Download or read book Languages and Nationalism Instead of Empires written by Motoki Nomachi and published by Taylor & Francis. This book was released on 2023-09-07 with total page 286 pages. Available in PDF, EPUB and Kindle. Book excerpt: This volume probes into the mechanisms of how languages are created, legitimized, maintained, or destroyed in the service of the extant nation-states across Central Europe. Through chapters from contributors in North America, Europe, and Asia, the book offers an interdisciplinary introduction to the rise of the ethnolinguistic nation-state during the past century as the sole legitimate model of statehood in today’s Central Europe. The collection’s focus is on the last three decades, namely the postcommunist period, taking into consideration the effects of the recent rise of cyberspace and the resulting radical forms of populism across contemporary Central Europe. It analyzes languages and their uses not as given by history, nature, or deity but as constructs produced, changed, maintained, and abandoned by humans and their groups. In this way, the volume contributes saliently to the store of knowledge on the latest social (sociolinguistic) and political history of the region’s languages, including their functioning in respective national polities and on the internet. Languages and Nationalism Instead of Empires is a compelling resource for historians, linguists, and political scientists who work on Central and Eastern Europe.
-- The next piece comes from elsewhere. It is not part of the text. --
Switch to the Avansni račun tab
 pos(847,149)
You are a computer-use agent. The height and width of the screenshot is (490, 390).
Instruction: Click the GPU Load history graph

Translation and Language in Nineteenth-Century Ireland

Translation and Language in Nineteenth-Century Ireland
Author :
Publisher : Springer
Total Pages : 250
Release :
ISBN-10 : 9781137598523
ISBN-13 : 1137598522
Rating : 4/5 (23 Downloads)

Book Synopsis Translation and Language in Nineteenth-Century Ireland by : Anne O’Connor

Download or read book Translation and Language in Nineteenth-Century Ireland written by Anne O’Connor and published by Springer. This book was released on 2017-03-16 with total page 250 pages. Available in PDF, EPUB and Kindle. Book excerpt: This book provides an in-depth study of translation and translators in nineteenth-century Ireland, using translation history to widen our understanding of cultural exchange in the period. It paints a new picture of a transnational Ireland in contact with Europe, offering fresh perspectives on the historical, political and cultural debates of the era. Employing contemporary translation theories and applying them to Ireland’s socio-historical past, the author offers novel insights on a large range of disciplines relating to the country, such as religion, gender, authorship and nationalism. She maps out new ways of understanding the impact of translation in society and re-examines assumptions about the place of language and Europe in nineteenth-century Ireland. By focusing on a period of significant linguistic and societal change, she questions the creative, conflictual and hegemonic energies unleashed by translations. This book will therefore be of interest to those working in Translation Studies, Irish Studies, History, Comparative Literature and Cultural Studies.